9981-Nombres, pensif, ne dit mot.

« L'univers est en péril... commença Diel, sur le ton docte du président qui, interrogé sur les affaires de corruption qui faisandent entre les murs du palais, rappelle combien il est attaché à l'indépendance de la justice.

— Toujours ! Il a toujours été en péril ! Si les Gharíen décidaient d'envahir l'espace de la Conférence ? Si les Stratèges se rebellaient contre nous ? Si les alephs des bordures extérieures s'élançaient à l'assaut des planètes telluriques ?
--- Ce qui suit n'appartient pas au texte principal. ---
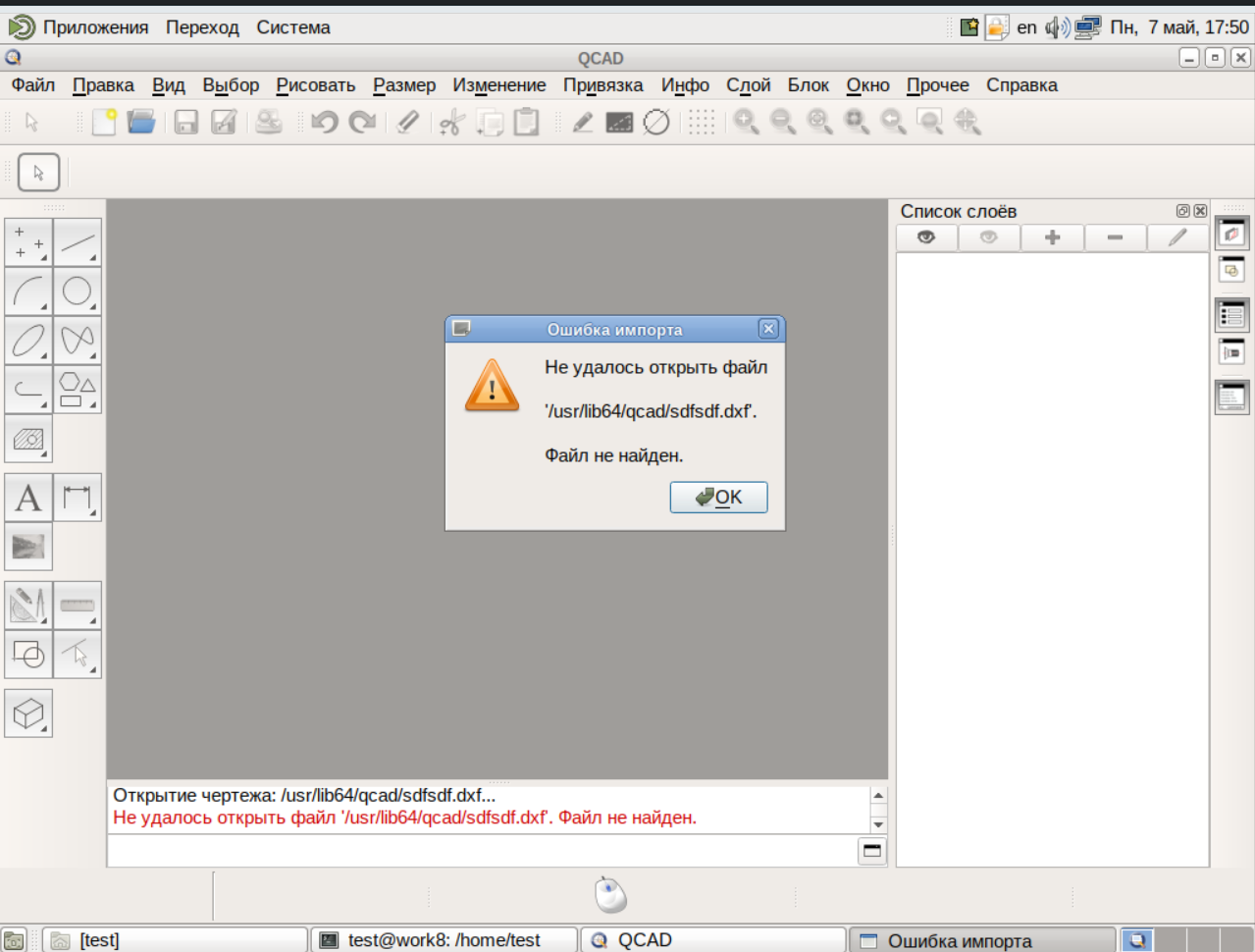The image size is (1255, 952).
Task: Click the Open file folder icon
Action: point(141,122)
— La menace est toute autre.

— Pourquoi as-tu peur de Lanthane ?

— J'ai peur de ce qu'elle est.

— Une augmaine du BPS ?

— La pilote. »

Statim chercha 9981-Nombres du regard. L'aleph étira ses jambes et se remit debout.

« La pilote de Mjöllnir, ajouta-t-ol. Ce vaisseau n'admet qu'une seule pilote, et tant qu'elle ne sera pas venue, il ne bougera pas de Perago. Diel pense que Lanthane est la pilote. C'est pour cela qu'elle sera à même de communiquer avec le vaisseau-fantôme.
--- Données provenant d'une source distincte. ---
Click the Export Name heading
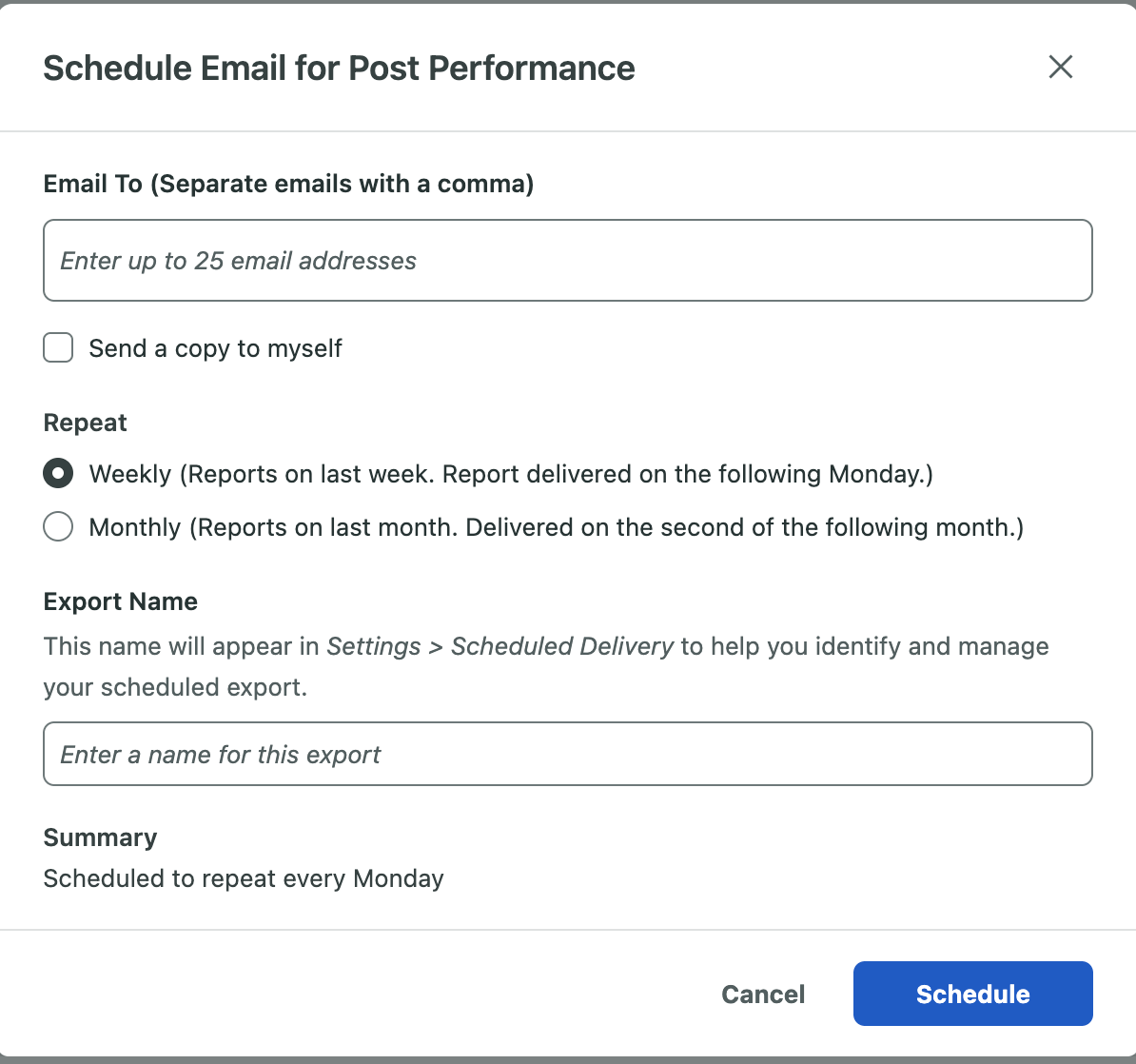The width and height of the screenshot is (1136, 1064). click(120, 601)
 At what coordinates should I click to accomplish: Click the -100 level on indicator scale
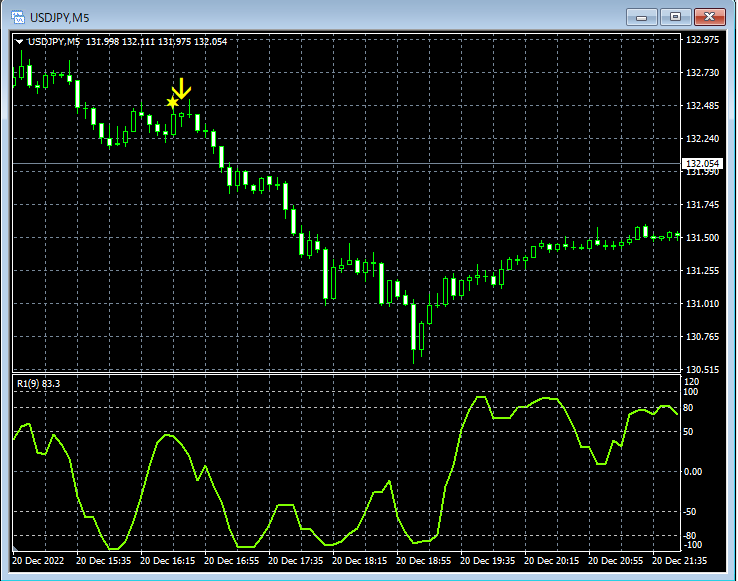coord(691,546)
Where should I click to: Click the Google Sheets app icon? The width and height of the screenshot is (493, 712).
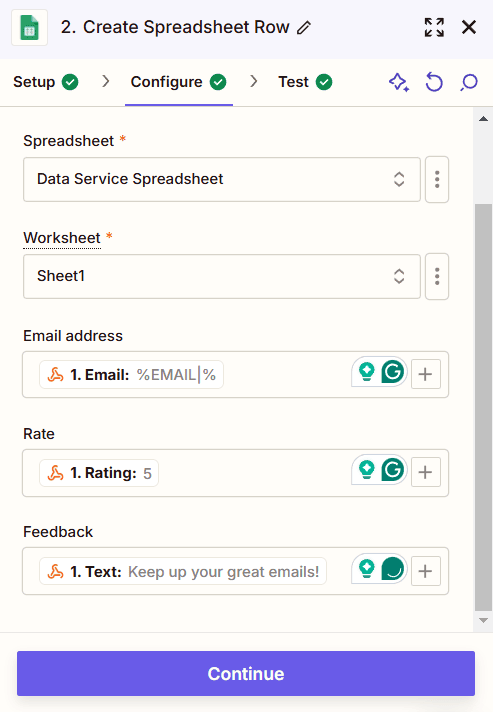30,28
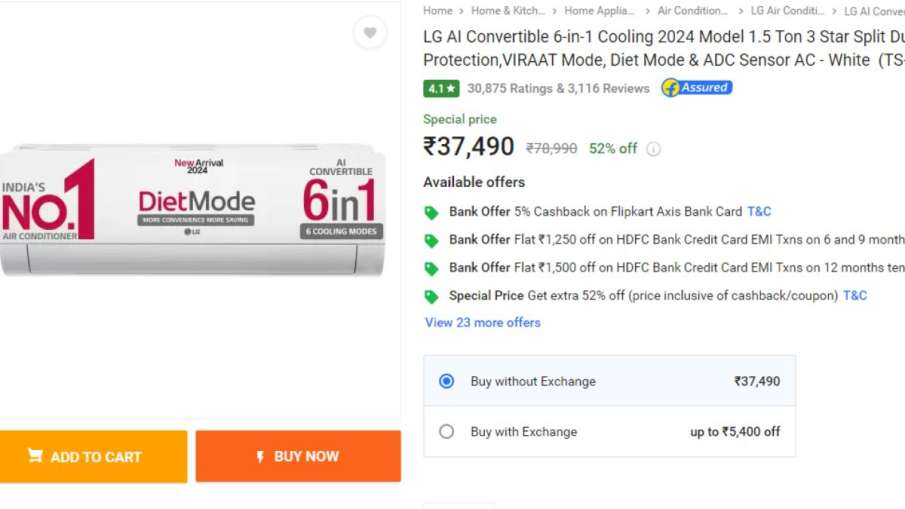Click the price info icon beside 52% off

[653, 149]
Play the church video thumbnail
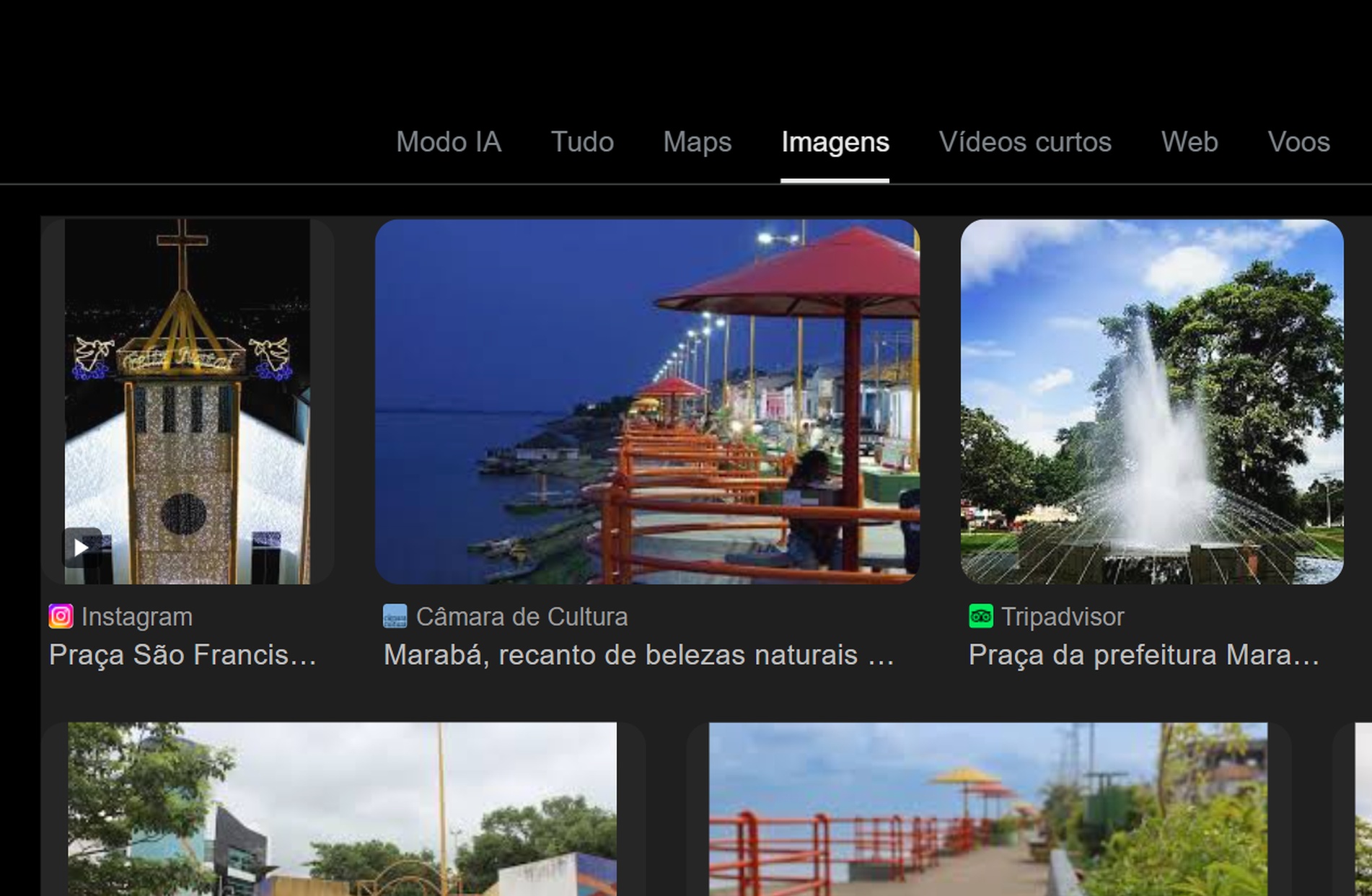The image size is (1372, 896). coord(81,548)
— Mais ça n'a aucun sens. Ce vaisseau est vieux de milliers d'années, et il vient de passer quatre siècles sur le bord de Sagittarius.

— Et cependant, je sais, asséna Diel. Je sais qui elle est et quel est son pouvoir. Mais j'ignore ce qu'elle veut. J'ignore ce qu'elle va lui demander.

— S'il faut confier ce vaisseau à quelqu'un, autant que ce soit elle. Problème résolu !

— Elle doit être stoppée » dit Diel d'une voix inflexible.

Sa forme bleue se dispersa en petites gouttelettes d'eau colorée.

« Que faisons-nous ? s'exclama Statim.

— Je crains que le choix n'ait déjà été fait. Nous avons décidé de nous opposer à Diel.

— Une partie de la Conférence, de la Division, va continuer de suivre ses recommandations.

— Oui, nota l'aleph. Ils choisiront la facilité. Nous choisissons la liberté. La Conférence est peut-être son œuvre, mais pas sa propriété. Reste une question à trancher dès maintenant : pouvez-vous compter sur la loyauté de votre équipage ?

— Oui. Je crois que oui.

— Alors, c'est peut-être le moment de me faire sortir d'ici. »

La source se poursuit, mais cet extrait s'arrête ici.